Set up a patch review process: security flags CVE, you get 48hr notice before deployment, IT tests in staging first.
We did exactly this at my last company with Cisco gear. 48hr notice sounded great until security flagged a critical CVE on a Friday at 4pm. IT said staging would take until Tuesday. By Monday morning the vulnerability was actively exploited in the wild. We patched production untested and broke VoIP for 3 hours. The 48hr rule just became theater after that—we needed async ownership instead. Security owns the flag, IT owns the test window, nobody waits for the other team's schedule.
Oh man, we got hit by this too at my last place. 2am calls are the worst. Real talk though — was this the authentication bypass or the controller command injection? We rolled back immediately on the first one, but I'm hearing different failure modes from different shops.
Also curious: how many APs are we talking about here, and do you have a test environment where you can validate patches before hitting production? We didn't at that company and it burned us constantly. Now I'm religious about it.
The pre-release knowledge thing is frustrating but honestly pretty common with hardware vendors.

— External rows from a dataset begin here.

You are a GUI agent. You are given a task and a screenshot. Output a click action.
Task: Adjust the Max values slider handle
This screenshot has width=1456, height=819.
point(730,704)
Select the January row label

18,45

They need time to let enterprises coordinate before public disclosure. Doesn't help your 2am though.
We got hit by the same CVE last month—turns out the real problem was zero coordination between our network ops and security, so I built a stupid-simple Slack bot that pings both teams 24 hours before any vendor patches drop, forces them to acknowledge it. Sounds dumb but kills the blame game.
Did your security team actually test the patch in staging first, or just... roll it to prod?
Same nightmare at my last gig—the real killer was nobody owning the patch calendar, so we had this silent game of chicken between infra and security that nobody called out until 2am.
Same nightmare with Meraki last year. Security team thought networking was handling it, we thought they were. Network down 6 hours.
We did the same thing last month at my company—patched to 10.0 on a Friday afternoon because "it's just a maintenance release." Network went dark for 3 hours. The real kick in the teeth was finding out our security team had flagged it internally two weeks prior but never escalated it past their Slack channel. Now we have a change advisory board that includes security, ops, and infrastructure before ANY UniFi updates go live. Also switched to staging every patch in our test environment first, which we somehow weren't doing before. I get the frustration—the finger-pointing afterward was worse than the actual outage.